DESCRIPTION OF THE TASK.
Search the listing for the word "area". Copy every line where it is found.

EXCERPTED RECORDS.
┄┄┄┄┄┄

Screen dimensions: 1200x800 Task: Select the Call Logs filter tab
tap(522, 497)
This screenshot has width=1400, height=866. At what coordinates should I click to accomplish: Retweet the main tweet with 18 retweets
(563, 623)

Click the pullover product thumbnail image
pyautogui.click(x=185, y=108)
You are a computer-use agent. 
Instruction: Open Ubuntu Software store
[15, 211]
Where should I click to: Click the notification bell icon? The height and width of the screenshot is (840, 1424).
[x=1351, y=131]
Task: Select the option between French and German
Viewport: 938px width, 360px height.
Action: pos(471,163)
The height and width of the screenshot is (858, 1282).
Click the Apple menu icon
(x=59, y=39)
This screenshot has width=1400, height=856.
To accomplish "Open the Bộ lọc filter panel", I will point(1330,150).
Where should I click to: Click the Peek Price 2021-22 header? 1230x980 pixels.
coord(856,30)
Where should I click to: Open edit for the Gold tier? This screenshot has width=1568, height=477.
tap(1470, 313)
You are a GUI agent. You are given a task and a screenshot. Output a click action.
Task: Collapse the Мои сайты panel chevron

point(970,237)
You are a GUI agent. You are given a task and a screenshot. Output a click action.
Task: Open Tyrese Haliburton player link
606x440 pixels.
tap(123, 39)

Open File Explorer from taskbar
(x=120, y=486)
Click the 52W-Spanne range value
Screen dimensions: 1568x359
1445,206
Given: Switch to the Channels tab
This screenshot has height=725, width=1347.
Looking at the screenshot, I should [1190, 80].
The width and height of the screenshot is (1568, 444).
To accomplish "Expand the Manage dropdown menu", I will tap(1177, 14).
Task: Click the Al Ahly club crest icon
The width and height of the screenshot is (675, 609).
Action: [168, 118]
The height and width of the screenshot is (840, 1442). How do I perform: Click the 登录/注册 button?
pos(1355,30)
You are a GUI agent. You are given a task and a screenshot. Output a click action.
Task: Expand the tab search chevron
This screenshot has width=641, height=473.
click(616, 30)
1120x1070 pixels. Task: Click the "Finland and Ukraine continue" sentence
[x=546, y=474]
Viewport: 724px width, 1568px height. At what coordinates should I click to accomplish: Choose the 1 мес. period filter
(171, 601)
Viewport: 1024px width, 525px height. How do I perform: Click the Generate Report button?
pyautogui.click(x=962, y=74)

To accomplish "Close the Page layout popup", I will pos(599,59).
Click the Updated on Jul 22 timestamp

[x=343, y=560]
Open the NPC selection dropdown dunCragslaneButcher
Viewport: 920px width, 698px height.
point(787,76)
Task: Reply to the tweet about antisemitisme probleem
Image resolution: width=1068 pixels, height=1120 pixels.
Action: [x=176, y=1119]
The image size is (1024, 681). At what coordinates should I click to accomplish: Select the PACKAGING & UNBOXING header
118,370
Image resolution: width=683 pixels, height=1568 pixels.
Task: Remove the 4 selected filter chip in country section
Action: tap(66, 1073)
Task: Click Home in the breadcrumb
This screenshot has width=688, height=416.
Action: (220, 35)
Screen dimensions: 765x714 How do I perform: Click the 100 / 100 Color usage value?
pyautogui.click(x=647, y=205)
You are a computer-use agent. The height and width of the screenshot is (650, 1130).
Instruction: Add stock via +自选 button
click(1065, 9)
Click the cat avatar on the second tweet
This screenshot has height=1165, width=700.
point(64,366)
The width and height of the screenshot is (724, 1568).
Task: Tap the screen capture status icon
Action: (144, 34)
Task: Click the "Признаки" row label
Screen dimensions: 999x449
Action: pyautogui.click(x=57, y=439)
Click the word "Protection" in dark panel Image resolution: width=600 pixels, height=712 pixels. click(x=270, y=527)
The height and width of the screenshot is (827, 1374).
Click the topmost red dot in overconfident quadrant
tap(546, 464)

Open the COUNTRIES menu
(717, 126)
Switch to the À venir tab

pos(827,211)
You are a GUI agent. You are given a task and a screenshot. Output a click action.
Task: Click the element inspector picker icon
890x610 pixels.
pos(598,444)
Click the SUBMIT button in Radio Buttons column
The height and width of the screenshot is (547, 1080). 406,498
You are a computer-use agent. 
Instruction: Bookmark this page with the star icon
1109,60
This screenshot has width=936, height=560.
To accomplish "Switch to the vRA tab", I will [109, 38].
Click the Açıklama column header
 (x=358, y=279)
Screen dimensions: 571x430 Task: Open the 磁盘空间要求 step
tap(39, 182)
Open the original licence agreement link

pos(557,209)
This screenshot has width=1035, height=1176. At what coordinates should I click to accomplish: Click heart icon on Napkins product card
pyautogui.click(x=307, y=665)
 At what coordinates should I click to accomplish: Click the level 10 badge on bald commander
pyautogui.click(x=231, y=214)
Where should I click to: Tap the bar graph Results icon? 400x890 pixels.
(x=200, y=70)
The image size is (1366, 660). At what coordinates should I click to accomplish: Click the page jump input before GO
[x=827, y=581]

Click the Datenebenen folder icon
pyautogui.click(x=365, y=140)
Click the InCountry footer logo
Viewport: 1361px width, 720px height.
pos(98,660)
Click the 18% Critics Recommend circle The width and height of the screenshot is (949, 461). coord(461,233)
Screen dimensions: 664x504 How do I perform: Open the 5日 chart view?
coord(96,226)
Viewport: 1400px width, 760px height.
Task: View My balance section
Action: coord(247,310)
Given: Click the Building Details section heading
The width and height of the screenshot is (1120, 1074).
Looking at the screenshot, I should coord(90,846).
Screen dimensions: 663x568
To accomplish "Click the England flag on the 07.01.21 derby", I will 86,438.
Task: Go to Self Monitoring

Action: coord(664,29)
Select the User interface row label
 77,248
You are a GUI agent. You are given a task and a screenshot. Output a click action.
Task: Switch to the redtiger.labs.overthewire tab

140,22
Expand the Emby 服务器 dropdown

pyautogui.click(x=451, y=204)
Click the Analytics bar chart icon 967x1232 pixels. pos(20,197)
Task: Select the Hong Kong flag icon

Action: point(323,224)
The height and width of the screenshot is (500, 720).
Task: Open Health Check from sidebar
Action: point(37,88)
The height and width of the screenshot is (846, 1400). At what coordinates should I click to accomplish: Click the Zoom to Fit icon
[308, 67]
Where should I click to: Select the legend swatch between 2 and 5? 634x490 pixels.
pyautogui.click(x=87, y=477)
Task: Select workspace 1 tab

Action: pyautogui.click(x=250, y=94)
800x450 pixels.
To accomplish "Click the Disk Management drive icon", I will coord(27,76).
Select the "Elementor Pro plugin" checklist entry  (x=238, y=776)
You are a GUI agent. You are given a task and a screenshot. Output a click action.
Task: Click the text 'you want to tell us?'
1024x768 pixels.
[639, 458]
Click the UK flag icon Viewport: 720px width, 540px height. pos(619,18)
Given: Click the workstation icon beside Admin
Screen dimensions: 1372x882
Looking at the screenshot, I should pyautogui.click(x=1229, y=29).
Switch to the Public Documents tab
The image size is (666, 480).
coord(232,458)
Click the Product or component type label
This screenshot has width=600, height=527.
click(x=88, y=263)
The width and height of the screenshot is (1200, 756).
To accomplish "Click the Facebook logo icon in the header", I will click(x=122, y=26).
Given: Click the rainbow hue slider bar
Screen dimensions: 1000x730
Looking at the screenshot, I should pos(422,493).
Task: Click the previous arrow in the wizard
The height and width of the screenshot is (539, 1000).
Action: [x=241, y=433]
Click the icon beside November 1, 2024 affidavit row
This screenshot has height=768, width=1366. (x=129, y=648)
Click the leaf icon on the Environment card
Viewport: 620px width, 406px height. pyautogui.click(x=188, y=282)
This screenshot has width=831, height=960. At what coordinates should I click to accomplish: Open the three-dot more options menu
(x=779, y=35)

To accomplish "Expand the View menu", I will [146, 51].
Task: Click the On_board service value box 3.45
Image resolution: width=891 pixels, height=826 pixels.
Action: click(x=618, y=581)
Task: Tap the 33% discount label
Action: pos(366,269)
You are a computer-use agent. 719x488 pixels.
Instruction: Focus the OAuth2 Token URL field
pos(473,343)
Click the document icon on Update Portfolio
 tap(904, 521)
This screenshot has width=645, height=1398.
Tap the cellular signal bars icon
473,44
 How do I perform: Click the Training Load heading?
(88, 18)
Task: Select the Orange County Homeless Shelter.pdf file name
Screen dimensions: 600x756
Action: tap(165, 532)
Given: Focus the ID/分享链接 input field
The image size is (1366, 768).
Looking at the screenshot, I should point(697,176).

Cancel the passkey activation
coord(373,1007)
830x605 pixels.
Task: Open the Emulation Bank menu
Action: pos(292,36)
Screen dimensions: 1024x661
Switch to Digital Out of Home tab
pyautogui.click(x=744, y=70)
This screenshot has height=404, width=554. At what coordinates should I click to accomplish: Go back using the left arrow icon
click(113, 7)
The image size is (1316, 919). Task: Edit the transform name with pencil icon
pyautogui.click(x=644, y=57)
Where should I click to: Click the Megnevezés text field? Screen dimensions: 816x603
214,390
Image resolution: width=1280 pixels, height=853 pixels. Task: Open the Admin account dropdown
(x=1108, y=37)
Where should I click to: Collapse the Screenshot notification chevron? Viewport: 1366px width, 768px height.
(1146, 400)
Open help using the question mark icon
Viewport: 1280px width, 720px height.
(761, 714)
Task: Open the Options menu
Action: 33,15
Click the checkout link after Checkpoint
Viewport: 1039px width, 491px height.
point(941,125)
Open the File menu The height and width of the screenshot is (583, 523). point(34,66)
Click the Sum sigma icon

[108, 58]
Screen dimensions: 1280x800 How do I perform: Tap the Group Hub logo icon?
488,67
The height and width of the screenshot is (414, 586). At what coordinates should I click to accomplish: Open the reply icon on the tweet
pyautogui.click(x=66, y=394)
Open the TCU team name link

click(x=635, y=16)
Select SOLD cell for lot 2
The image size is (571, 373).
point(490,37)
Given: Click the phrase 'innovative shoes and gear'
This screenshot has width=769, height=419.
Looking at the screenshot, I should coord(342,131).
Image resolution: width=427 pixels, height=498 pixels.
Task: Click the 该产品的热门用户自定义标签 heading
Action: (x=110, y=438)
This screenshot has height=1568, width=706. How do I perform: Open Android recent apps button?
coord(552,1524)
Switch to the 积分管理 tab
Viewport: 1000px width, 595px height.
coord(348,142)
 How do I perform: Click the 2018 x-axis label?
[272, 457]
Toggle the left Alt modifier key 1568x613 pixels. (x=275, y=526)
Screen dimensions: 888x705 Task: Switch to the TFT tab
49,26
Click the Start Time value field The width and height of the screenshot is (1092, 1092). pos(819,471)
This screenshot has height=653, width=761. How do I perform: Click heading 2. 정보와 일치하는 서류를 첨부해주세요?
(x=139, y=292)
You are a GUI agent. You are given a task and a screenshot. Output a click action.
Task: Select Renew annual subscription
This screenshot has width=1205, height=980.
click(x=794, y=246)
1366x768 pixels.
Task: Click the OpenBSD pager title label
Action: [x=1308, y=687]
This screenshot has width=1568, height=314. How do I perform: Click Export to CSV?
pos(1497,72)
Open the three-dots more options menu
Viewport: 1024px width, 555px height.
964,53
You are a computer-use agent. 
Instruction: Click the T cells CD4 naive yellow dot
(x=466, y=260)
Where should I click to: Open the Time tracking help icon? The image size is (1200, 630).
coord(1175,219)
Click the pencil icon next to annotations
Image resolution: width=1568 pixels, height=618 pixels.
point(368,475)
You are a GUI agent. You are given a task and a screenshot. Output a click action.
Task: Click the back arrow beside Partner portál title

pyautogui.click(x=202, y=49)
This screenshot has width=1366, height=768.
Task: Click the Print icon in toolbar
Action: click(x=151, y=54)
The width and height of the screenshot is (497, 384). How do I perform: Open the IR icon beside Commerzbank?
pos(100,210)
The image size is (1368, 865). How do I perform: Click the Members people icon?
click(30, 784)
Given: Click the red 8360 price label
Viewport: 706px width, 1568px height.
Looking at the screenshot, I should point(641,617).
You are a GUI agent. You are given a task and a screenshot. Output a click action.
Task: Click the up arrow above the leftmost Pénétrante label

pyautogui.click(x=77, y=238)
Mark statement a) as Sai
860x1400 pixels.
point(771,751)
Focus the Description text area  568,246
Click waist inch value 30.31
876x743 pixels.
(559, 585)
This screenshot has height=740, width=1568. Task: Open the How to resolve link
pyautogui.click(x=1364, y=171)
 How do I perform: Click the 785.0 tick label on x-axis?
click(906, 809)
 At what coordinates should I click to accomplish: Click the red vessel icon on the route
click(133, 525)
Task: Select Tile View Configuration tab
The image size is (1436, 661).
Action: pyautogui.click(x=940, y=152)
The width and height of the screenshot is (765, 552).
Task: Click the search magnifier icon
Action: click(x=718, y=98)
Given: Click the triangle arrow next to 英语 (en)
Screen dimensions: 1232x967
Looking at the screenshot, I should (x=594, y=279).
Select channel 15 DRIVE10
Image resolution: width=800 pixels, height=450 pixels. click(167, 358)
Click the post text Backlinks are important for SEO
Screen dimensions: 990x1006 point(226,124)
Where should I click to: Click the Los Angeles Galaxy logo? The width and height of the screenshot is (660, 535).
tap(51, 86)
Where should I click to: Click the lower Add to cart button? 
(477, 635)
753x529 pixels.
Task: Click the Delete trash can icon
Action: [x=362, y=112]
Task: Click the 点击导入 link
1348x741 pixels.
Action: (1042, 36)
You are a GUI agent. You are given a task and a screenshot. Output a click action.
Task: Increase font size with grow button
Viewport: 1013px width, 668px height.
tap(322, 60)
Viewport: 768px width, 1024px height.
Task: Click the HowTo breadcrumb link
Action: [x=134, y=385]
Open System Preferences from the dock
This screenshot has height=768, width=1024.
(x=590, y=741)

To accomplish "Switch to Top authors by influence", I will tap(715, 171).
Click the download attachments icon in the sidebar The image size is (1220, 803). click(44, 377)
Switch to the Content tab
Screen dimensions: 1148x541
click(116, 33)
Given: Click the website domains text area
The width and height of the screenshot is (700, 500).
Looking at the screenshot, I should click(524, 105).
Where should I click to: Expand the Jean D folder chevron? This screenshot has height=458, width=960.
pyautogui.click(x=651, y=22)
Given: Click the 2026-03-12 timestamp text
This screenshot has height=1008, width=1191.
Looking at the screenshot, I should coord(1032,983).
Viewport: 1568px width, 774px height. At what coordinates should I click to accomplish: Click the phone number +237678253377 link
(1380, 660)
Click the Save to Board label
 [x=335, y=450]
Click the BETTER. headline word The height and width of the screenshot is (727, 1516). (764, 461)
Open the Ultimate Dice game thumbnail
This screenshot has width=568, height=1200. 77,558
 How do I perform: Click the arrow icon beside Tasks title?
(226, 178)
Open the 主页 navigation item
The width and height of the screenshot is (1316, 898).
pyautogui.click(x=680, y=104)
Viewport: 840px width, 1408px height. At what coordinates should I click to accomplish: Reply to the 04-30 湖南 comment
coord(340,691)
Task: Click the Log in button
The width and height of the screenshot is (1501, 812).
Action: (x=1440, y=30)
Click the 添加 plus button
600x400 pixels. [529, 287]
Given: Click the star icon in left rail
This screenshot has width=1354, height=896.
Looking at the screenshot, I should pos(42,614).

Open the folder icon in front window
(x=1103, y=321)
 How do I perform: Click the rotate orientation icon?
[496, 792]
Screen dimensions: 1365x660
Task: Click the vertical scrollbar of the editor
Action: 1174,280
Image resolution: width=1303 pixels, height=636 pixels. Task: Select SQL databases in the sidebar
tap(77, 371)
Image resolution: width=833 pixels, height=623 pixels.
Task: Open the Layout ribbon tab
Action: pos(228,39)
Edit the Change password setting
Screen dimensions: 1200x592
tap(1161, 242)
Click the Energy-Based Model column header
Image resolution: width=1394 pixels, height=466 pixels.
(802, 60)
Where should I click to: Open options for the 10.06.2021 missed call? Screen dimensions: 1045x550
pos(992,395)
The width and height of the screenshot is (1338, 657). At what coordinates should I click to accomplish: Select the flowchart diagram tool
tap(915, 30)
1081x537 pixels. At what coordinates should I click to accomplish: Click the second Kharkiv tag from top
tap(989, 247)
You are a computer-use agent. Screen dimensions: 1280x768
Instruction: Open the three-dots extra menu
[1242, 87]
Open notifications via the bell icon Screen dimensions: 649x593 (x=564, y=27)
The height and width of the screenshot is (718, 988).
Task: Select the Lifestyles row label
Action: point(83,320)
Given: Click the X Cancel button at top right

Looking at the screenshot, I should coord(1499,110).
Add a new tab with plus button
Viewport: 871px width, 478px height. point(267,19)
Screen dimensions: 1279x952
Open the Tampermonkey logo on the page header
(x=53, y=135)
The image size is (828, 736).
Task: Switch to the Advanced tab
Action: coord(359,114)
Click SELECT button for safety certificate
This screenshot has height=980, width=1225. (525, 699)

┄┄┄┄┄┄

SOLUTION FOR THIS TASK.
Focus the Description text area  568,246
Given: Click the website domains text area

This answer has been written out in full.